A Russian cargo ship docks with the international space station Saturday, bringing food, water, fuel, DVD movies and other items to the two-man Russian-American crew.
/ Source: The Associated Press

A Russian cargo ship docked with the international space station Saturday, bringing food, water, fuel and other items to the two-man Russian-American crew, a space official said.

The Progress M-50 ship docked automatically with the orbiting station on schedule at 9:01 a.m. Moscow time, or 1:01 a.m. ET, said Irina Manshilina, a spokeswoman at Russian Mission Control outside Moscow.

The ship had lifted off from Russia’s Baikonur Cosmodrome in Kazakhstan on Wednesday. The trip to the station normally takes two days, but Russian space agency officials had said the cargo ship would take 24 hours longer than usual as part of an experiment to try to save fuel.

In addition to food, water and fuel for the station, the Progress was also was carrying magazines and DVDs for the crewmen, Russian cosmonaut Gennady Padalka and American astronaut Michael Fincke.

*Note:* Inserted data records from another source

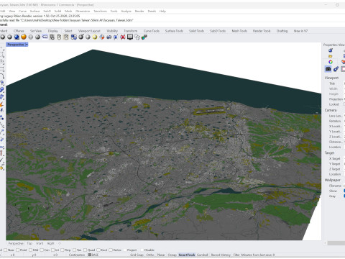This screenshot has height=259, width=345.
Task: Toggle Gumball in the status bar
Action: click(203, 255)
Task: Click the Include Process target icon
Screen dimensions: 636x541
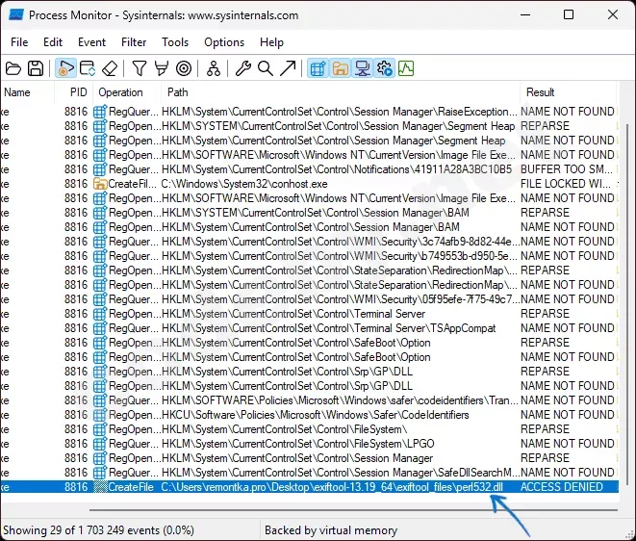Action: (x=183, y=68)
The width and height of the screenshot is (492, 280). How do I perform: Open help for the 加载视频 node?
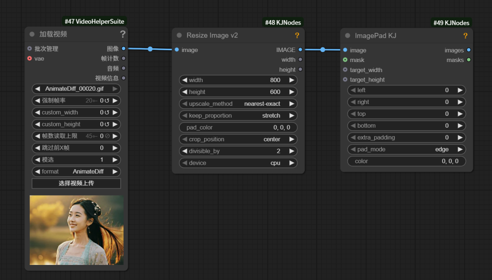point(123,35)
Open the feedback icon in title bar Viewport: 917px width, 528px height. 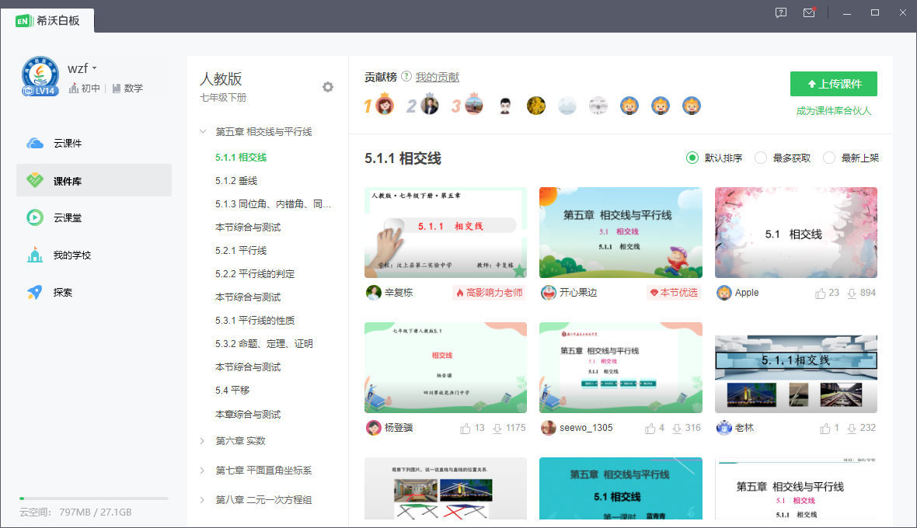click(781, 12)
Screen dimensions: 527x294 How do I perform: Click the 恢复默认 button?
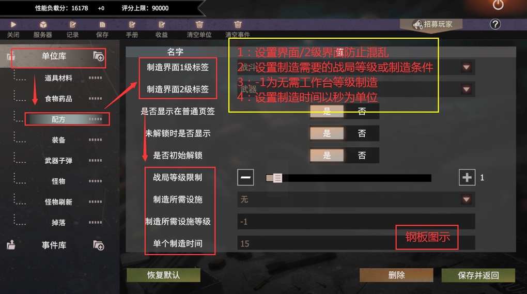pos(163,275)
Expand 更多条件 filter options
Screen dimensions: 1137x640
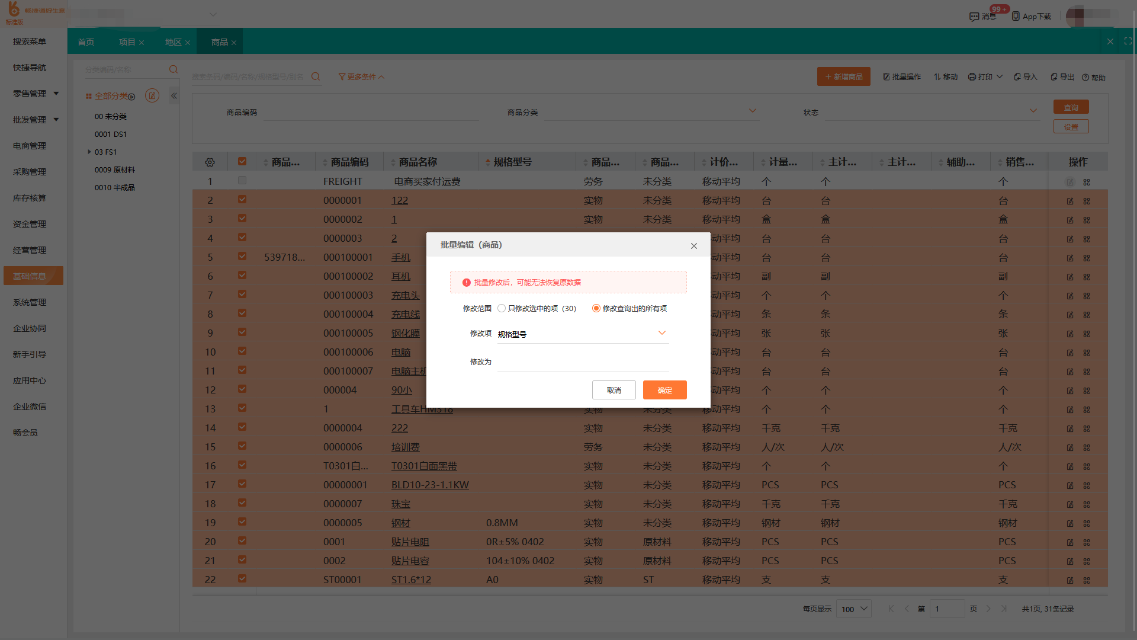[362, 76]
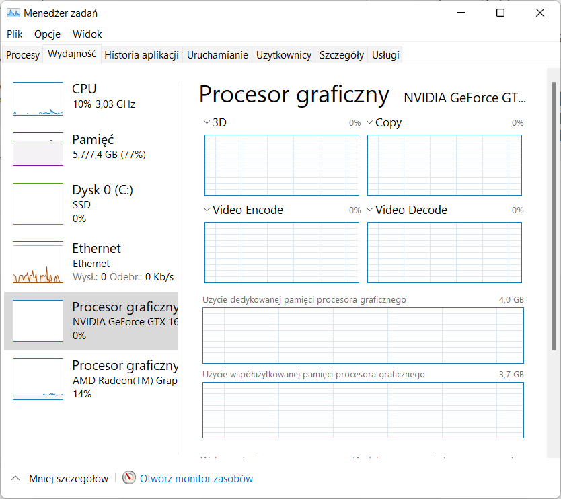The image size is (561, 499).
Task: Open the Plik menu
Action: point(15,34)
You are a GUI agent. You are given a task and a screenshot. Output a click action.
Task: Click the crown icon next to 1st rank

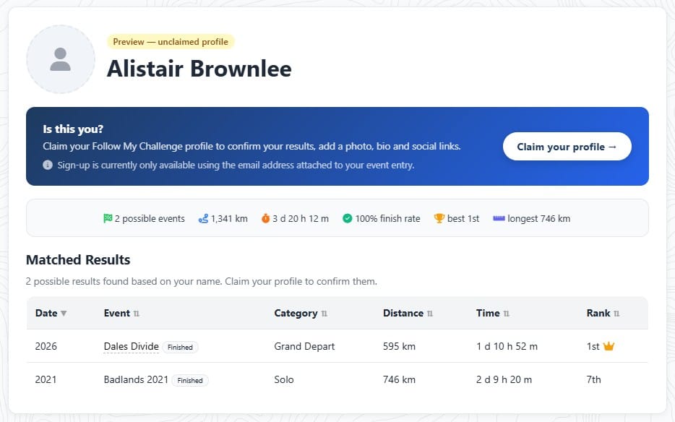click(609, 346)
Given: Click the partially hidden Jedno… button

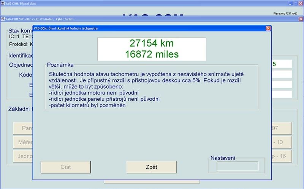Looking at the screenshot, I should pyautogui.click(x=23, y=156).
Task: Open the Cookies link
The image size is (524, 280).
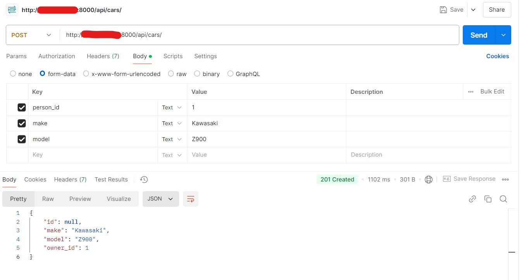Action: 497,56
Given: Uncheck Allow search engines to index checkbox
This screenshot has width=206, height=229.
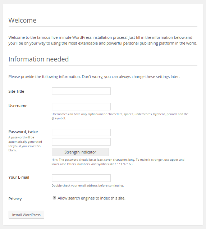Looking at the screenshot, I should point(54,198).
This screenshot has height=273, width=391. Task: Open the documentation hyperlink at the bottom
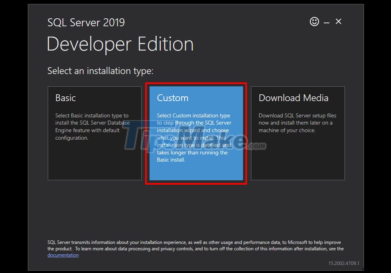click(63, 255)
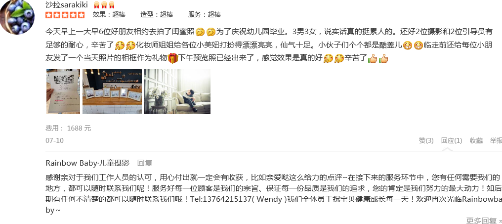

Padalka and Fincke arrived in April for a six-month stint at the station, whose assembly has been on hold since the U.S. space shuttle Columbia disaster in February 2003. NASA officials say they hope to resume shuttle flights next spring.

Russia and the United States agreed to split the costs of sending men and material to the space station, but only Russian spacecraft have been used since the shuttle disaster. The Progress is the third Russian resupply ship sent this year.